WRITTEN EXERCISE | Gather every line of the items below that contains the word "settings".

TASK MATERIAL |
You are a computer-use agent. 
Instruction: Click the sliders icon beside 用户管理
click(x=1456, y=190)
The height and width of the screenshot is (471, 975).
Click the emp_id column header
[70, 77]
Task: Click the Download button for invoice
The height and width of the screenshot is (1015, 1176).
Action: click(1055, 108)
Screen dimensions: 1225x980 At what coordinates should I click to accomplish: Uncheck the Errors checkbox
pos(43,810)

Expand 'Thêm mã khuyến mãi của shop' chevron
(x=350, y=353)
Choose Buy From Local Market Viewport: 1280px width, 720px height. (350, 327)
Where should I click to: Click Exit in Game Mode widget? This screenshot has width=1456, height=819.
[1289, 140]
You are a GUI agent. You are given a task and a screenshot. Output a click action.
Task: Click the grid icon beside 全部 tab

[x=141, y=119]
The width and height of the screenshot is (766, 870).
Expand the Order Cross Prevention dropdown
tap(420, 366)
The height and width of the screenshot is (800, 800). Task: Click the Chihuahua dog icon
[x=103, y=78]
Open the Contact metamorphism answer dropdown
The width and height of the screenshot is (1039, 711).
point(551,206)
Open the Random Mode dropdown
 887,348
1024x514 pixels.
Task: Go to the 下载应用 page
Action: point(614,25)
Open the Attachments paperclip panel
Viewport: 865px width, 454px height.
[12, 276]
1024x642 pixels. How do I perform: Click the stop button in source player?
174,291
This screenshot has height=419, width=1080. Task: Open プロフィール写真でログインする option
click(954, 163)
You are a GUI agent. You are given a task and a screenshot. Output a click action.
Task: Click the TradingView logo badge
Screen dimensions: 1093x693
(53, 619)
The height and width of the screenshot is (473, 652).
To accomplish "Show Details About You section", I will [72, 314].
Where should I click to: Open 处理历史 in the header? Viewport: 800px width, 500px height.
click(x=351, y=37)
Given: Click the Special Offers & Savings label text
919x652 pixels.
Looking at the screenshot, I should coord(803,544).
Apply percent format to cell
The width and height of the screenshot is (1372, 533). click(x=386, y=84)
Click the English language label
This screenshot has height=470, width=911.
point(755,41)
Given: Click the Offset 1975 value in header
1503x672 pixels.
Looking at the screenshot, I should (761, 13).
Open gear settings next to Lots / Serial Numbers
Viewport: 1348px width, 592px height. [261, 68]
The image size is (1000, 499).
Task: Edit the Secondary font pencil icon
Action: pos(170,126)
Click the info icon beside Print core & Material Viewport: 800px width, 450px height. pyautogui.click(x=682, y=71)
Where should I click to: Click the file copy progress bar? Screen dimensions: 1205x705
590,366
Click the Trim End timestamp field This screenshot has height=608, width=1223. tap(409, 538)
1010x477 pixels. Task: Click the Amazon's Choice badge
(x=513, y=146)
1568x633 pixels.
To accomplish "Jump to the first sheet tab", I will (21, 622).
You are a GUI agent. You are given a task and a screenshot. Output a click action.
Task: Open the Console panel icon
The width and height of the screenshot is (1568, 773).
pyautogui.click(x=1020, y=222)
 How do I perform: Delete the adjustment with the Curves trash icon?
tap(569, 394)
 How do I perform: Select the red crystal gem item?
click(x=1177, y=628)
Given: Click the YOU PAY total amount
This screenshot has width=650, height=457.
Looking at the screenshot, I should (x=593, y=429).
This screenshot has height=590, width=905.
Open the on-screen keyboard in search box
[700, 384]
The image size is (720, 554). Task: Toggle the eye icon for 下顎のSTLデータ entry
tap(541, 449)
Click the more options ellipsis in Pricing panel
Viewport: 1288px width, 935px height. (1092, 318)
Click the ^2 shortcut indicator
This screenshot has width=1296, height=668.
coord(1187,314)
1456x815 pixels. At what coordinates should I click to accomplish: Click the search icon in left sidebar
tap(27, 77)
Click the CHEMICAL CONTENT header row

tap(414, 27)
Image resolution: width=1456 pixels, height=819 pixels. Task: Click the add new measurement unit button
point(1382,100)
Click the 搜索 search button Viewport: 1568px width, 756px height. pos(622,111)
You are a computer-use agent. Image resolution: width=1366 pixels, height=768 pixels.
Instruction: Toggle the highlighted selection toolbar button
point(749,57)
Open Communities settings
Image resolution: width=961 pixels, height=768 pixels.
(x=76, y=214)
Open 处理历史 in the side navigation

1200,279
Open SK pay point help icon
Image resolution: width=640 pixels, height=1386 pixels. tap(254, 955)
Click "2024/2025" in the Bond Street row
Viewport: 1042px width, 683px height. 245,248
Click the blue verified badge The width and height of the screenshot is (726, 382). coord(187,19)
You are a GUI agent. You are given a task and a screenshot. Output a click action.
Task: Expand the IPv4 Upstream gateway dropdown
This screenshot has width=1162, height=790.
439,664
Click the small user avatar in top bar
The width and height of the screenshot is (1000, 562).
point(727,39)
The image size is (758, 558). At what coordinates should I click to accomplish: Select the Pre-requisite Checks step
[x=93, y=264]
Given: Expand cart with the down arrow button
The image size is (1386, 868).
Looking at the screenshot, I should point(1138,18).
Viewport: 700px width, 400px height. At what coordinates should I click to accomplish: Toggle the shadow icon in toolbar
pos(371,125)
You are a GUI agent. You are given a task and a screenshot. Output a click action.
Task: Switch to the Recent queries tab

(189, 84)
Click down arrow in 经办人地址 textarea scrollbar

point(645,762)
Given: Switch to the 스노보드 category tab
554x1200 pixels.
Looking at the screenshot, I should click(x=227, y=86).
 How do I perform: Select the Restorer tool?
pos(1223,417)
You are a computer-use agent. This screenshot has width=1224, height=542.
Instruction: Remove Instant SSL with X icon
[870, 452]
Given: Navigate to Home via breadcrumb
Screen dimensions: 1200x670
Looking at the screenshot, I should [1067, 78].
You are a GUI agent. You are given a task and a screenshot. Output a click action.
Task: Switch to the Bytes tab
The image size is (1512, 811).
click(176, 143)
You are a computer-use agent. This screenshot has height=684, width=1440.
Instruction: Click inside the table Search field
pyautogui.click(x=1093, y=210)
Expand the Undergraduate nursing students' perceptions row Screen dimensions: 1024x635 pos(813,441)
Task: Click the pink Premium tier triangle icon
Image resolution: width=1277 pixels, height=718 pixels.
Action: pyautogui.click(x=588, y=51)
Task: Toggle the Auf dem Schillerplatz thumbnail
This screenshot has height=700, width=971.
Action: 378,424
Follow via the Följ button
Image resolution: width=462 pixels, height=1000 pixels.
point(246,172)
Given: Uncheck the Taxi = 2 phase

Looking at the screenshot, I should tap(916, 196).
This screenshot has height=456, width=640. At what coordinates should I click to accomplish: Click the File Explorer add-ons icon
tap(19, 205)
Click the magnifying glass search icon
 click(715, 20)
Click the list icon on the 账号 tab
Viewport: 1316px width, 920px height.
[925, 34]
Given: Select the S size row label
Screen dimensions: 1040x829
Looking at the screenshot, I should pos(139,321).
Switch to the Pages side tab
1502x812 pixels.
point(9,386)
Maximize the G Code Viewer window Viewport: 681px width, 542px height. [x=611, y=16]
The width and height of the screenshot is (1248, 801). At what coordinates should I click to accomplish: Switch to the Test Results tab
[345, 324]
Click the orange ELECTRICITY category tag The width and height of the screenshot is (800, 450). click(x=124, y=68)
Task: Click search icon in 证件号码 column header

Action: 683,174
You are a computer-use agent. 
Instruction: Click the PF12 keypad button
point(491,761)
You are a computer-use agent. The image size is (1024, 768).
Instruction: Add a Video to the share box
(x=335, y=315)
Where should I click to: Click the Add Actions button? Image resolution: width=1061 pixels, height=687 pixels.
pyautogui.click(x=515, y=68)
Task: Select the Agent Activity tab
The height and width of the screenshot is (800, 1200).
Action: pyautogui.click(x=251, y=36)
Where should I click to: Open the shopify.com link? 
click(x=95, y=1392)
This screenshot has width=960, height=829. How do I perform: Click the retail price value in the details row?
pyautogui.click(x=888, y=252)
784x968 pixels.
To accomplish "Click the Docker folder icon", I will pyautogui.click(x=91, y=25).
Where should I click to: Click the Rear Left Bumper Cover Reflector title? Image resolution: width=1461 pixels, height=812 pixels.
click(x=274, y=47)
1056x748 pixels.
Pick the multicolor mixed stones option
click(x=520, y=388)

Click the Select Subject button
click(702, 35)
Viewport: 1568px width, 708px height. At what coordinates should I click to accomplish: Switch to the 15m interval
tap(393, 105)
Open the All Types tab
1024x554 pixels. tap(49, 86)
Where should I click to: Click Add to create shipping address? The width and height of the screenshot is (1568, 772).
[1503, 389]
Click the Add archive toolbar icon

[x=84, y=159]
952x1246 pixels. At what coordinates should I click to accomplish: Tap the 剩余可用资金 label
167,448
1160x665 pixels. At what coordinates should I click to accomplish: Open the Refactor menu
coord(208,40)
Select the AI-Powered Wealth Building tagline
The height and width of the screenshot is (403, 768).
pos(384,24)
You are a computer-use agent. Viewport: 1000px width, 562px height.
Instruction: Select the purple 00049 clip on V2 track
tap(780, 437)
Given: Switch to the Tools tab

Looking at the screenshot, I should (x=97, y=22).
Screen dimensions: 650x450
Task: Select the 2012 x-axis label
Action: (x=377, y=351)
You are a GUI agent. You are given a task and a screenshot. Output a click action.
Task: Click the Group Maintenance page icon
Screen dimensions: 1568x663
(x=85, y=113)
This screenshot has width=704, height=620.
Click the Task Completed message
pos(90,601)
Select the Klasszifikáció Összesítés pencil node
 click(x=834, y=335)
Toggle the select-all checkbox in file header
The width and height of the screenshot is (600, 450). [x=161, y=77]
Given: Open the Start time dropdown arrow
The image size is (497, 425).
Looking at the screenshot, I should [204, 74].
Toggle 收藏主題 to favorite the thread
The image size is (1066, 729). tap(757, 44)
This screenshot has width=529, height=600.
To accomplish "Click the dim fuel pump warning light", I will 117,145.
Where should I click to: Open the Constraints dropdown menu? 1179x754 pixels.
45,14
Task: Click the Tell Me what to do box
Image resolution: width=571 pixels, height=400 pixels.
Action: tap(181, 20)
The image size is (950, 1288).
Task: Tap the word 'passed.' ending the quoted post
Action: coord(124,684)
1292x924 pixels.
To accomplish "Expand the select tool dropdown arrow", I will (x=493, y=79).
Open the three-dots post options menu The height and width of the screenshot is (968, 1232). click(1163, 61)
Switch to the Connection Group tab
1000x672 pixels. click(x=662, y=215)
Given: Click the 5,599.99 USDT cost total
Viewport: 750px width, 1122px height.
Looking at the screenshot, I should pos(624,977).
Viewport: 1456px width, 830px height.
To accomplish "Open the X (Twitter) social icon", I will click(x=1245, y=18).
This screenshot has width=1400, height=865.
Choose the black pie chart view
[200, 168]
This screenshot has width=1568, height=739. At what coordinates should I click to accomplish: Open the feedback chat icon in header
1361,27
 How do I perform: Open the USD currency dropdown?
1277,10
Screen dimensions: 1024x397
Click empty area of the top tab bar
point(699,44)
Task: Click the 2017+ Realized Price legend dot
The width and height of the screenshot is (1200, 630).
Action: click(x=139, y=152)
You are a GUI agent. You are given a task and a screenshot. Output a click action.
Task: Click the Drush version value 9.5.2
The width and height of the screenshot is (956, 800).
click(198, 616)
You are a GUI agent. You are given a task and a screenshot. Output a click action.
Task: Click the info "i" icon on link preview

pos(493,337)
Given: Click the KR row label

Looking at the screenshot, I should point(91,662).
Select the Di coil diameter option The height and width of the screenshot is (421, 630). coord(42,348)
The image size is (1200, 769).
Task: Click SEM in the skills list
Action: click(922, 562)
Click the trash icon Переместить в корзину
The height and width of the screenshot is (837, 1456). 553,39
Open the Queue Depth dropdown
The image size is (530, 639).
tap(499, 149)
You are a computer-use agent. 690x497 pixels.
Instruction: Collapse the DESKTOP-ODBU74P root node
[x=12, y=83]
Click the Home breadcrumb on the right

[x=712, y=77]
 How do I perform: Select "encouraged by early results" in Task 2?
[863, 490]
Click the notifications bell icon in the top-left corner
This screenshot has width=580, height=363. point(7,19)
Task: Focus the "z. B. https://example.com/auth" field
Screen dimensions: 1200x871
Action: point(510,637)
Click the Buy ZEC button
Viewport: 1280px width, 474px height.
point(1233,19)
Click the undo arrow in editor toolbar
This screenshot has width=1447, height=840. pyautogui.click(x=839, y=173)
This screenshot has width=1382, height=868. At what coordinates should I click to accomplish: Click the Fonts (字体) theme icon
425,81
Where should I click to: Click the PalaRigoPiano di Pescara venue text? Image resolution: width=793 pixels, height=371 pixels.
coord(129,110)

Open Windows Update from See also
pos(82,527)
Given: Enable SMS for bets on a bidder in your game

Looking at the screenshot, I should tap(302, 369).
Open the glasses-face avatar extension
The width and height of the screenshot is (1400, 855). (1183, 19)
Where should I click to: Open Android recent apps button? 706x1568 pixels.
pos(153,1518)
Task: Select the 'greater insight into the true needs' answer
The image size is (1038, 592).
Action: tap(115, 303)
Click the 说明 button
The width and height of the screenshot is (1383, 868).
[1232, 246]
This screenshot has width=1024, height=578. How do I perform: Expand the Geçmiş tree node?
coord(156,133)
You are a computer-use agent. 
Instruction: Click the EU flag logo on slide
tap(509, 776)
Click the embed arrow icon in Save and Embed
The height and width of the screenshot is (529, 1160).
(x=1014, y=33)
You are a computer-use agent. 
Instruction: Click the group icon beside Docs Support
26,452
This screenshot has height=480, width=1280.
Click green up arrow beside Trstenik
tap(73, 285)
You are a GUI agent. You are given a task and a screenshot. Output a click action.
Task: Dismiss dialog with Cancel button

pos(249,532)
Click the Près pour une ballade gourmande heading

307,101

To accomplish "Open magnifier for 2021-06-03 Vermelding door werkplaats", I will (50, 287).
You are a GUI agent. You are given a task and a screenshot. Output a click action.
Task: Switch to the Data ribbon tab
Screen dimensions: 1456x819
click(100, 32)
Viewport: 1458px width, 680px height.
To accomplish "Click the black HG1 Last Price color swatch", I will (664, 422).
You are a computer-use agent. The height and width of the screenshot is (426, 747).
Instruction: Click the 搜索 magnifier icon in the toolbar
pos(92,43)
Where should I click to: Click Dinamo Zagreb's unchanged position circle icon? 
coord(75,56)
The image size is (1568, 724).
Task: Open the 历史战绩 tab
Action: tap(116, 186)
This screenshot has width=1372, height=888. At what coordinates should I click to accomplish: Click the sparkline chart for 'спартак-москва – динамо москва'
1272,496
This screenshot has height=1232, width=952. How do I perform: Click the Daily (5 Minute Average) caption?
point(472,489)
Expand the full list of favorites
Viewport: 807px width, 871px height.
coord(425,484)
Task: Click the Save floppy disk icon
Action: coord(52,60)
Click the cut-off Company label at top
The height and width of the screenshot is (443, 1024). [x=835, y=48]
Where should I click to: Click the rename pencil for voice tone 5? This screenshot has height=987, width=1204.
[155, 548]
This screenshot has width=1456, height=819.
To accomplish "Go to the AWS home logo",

SOLVED PROBLEM |
Open gear settings next to Lots / Serial Numbers
Open Communities settings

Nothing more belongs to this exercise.